Why We Need Rights-based Policies to Tackle the Biodiversity Crisis

A 42% decline in land-based animal and plant species in Europe and Central Asia. 12 million hectares of forest in the world’s tropical regions lost in 2018. One million species threatened with extinction. These are a small sample of the sobering findings of a recently released 1800-page Global Assessment on Biodiversity.[1] This comprehensive study paints a bleak picture for a status-update on global biodiversity. It shows that unless we take urgent action now to restore the flora, fauna, and ecosystems upon which we depend, current and future generations are at risk.

IPBES, the Intergovernmental Science-Policy Platform on Biodiversity and Ecosystem Services that released the report, is a biodiversity version of the Intergovernmental Panel on Climate Change (IPCC). It’s a scientific body, comprised of 150 international experts from 50 countries, which aims to strengthen the science-policy interface for biodiversity and ecosystem services, with the goals of conservation and sustainable use of biodiversity, long-term human well-being, and sustainable development. Decision making should be guided by the best available science, and this report provides just that.

So what makes this report so significant?

Not only is this the first global assessment of biodiversity and ecosystem services since 2005, it’s also the first comprehensive, global report by the IPBES since its establishment in 2012. In addition, the report is the also the first scientific assessment to underline the connection between biodiversity and human rights.

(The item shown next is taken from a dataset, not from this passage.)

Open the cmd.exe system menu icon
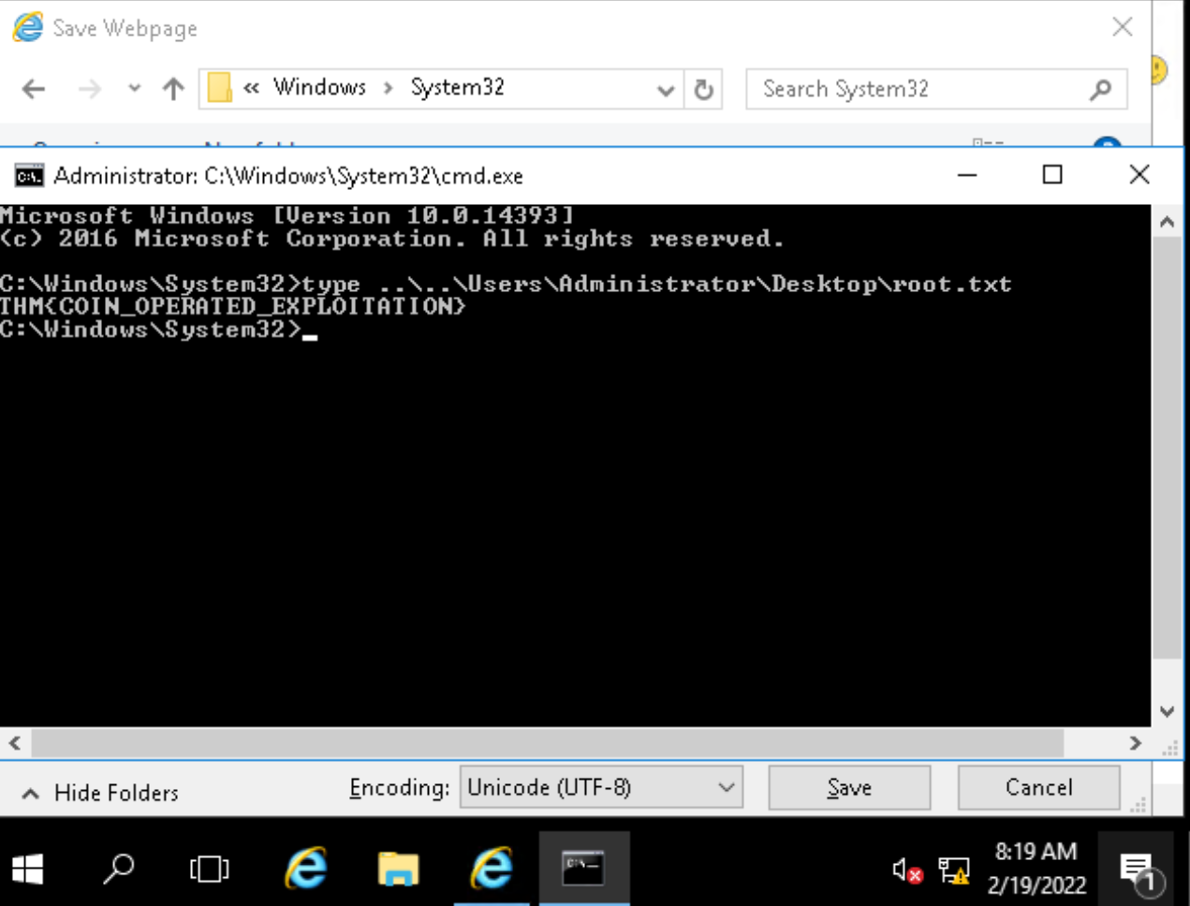This screenshot has width=1190, height=906. pyautogui.click(x=29, y=176)
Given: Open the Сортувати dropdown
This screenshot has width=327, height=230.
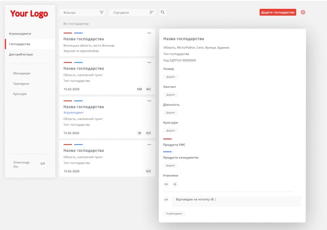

It firmly establishes the connection between nature’s contributions and human health, linking the loss of biodiversity to human health risks. Nature helps regulate diseases, reduce certain air pollutants, and provides us with food. Furthermore, ensuring human rights in conservation is identified as a leverage point for transformation towards sustainability.

This is not the first report to research the relationship between human rights and biodiversity, however. In 2017, the Special Rapporteur on Human Rights and the Environment released a report on human rights and biodiversity. The report states that “the full enjoyment of human rights thus depends on biodiversity, and the degradation and loss of biodiversity undermine the ability of human beings to enjoy their human rights.” It explores this relationship and identifies obligations for countries with respect to it. These include, among others: regulating private actors to prevent and reduce harm, and government actions to respect and protect the rights of those made most vulnerable by the loss of biodiversity and ecosystem services.

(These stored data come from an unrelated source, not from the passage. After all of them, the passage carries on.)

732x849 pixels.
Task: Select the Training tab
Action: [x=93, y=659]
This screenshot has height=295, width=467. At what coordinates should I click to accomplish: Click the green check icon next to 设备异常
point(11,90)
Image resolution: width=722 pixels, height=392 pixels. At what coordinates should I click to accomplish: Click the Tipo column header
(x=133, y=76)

The Special Rapporteur’s report also articulates the value of a human rights perspective towards biodiversity. Loss of biodiversity impacts the full enjoyment of human rights, heightening the need to protect biodiversity and promote policy coherence and legitimacy across human rights and biodiversity governance frameworks. The IPBES report also identifies solutions and ways forward. One of the approaches echoed the Rapporteur’s report, “Inclusive approaches help to reflect a plurality of values and ensure equity (…) including through rights-based approaches, which recognize human and ecocentric rights.” Examples of rights-based approaches to biodiversity include public participation in decision making, pursuing gender-responsive policies, and recognizing land rights, such as those of local communities and indigenous peoples.

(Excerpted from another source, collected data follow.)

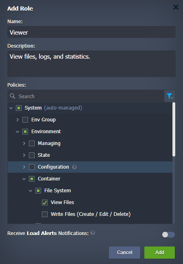Open the Configuration help question icon
Image resolution: width=183 pixels, height=264 pixels.
pyautogui.click(x=74, y=167)
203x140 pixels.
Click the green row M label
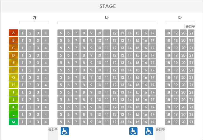(x=13, y=122)
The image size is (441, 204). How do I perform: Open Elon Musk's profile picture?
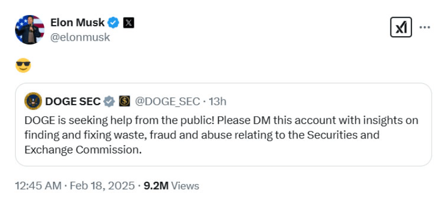(29, 29)
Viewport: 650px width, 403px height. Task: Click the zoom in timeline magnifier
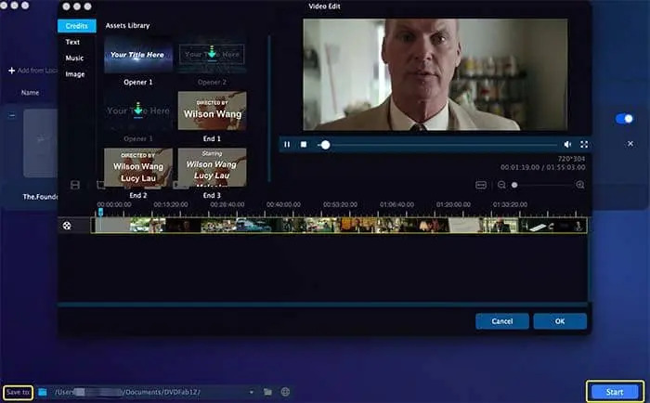[x=580, y=185]
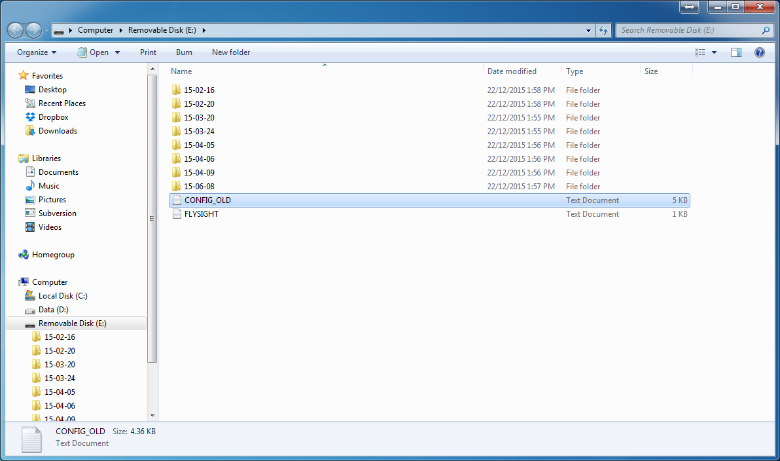
Task: Open the FLYSIGHT text document
Action: coord(201,214)
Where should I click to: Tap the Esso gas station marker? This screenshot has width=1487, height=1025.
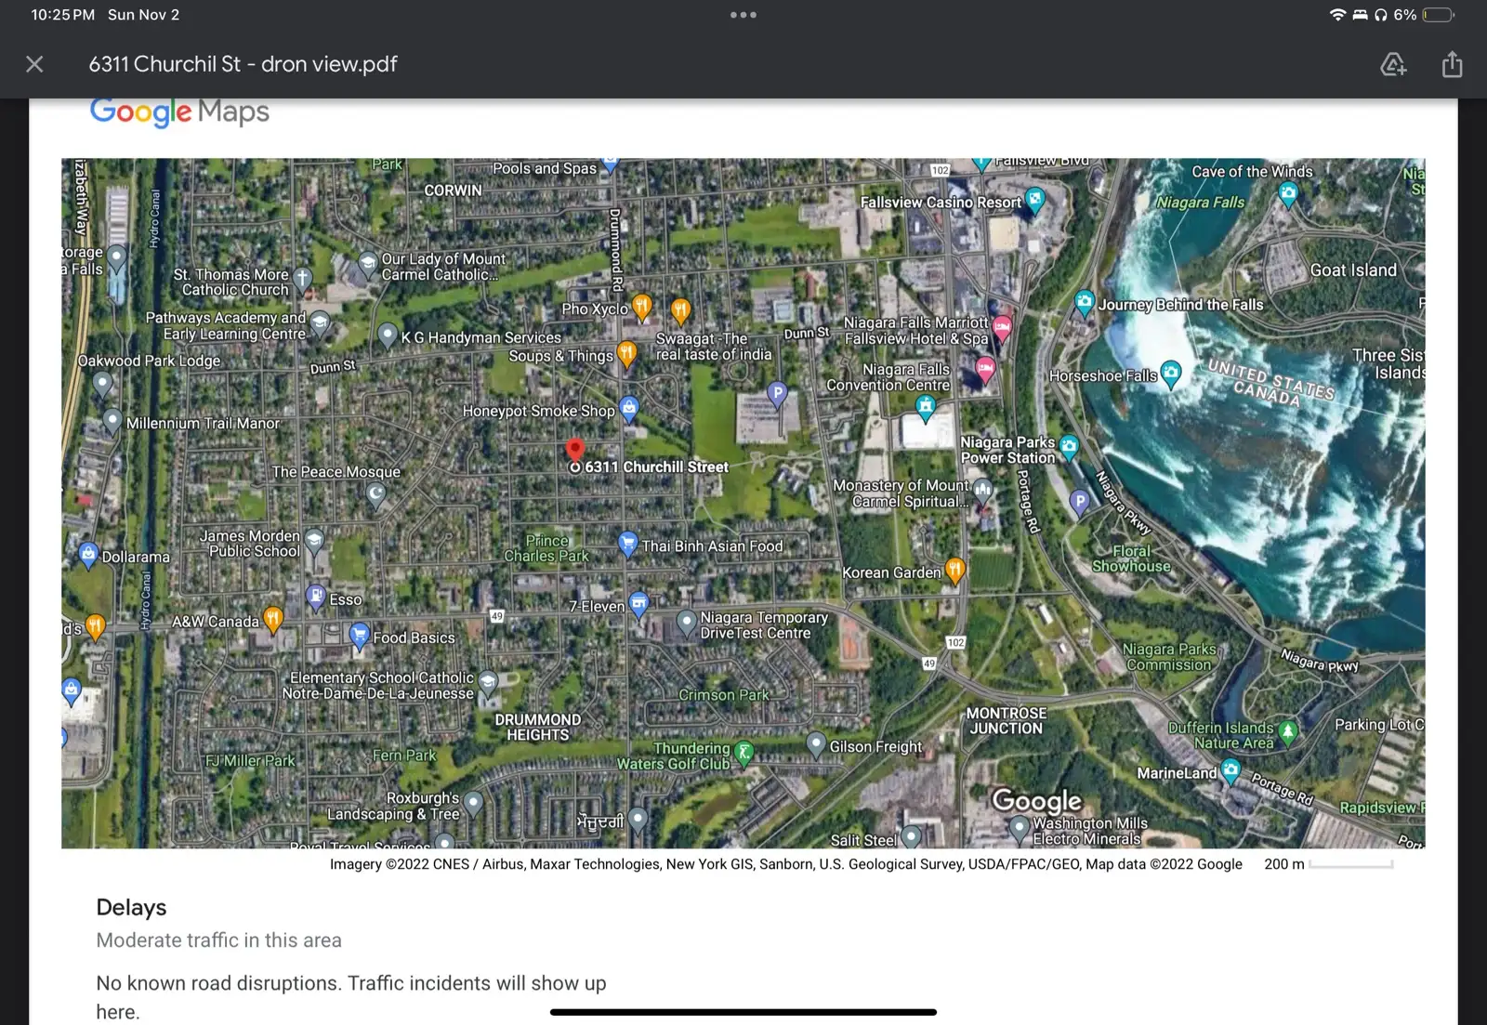click(x=316, y=596)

The vital importance of indigenous peoples’ and local communities’ rights, values, and views is also recognized in both reports, highlighting their critical role in nature restoration and conservation. In addition, the Global Assessment also reiterates that combatting gender inequality is one of the keys to unlocking transformative change towards restoring biodiversity.

Even though there is a well-establish link between human health and biodiversity, the relationship between human rights and biodiversity has not received as much attention. This offers us an opportunity to strengthen rights-based approaches to biodiversity. In 2020, the Parties to the UN’s most important international instrument dealing with biological diversity (the Convention on Biological Diversity) will adopt a new framework for action with 2030 targets that will succeed the current Aichi Biodiversity Targets. This framework is a crucial opportunity to ensure that human rights are adequately reflected in action plans to protect biodiversity. Communities should be empowered to drive efforts, to scale up policies seeking to protect biological diversity, and prevent the threatened unprecedented decline in biodiversity to meet the urgency laid out in the report released on Monday. The report shows there is still time to stop this catastrophe for biodiversity. A rights-based approach must be part of the answer.

Jolein Holtz
By Jolein Holtz, Geneva-based Legal Intern

[1] The 40-page Summary for Policymakers was released Monday 6th of May. The full 1800-page report will be published later this year.